* **Task description**: Nothing in the records may be changed; retype them in full.

* **Material provided**:

──────────

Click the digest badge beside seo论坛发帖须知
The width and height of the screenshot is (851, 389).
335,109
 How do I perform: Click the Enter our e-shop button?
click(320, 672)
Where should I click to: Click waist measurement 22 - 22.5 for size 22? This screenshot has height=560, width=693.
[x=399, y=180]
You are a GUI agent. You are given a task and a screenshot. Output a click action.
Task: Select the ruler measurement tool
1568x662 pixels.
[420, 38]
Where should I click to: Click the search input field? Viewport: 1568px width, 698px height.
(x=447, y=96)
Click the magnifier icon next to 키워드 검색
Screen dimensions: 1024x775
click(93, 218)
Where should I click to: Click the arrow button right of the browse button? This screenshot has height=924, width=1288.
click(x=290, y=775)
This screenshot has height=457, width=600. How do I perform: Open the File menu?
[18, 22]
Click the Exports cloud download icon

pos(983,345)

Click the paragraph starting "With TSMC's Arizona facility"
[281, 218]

──────────

* **Finished exercise**:
Click the digest badge beside seo论坛发帖须知
The width and height of the screenshot is (851, 389).
335,109
 How do I perform: Click the Enter our e-shop button?
click(320, 672)
Where should I click to: Click waist measurement 22 - 22.5 for size 22? This screenshot has height=560, width=693.
[x=399, y=180]
You are a GUI agent. You are given a task and a screenshot. Output a click action.
Task: Select the ruler measurement tool
1568x662 pixels.
[420, 38]
Where should I click to: Click the search input field? Viewport: 1568px width, 698px height.
(x=447, y=96)
Click the magnifier icon next to 키워드 검색
Screen dimensions: 1024x775
click(93, 218)
Where should I click to: Click the arrow button right of the browse button? This screenshot has height=924, width=1288.
click(x=290, y=775)
This screenshot has height=457, width=600. How do I perform: Open the File menu?
[18, 22]
Click the Exports cloud download icon

pos(983,345)

Click the paragraph starting "With TSMC's Arizona facility"
[281, 218]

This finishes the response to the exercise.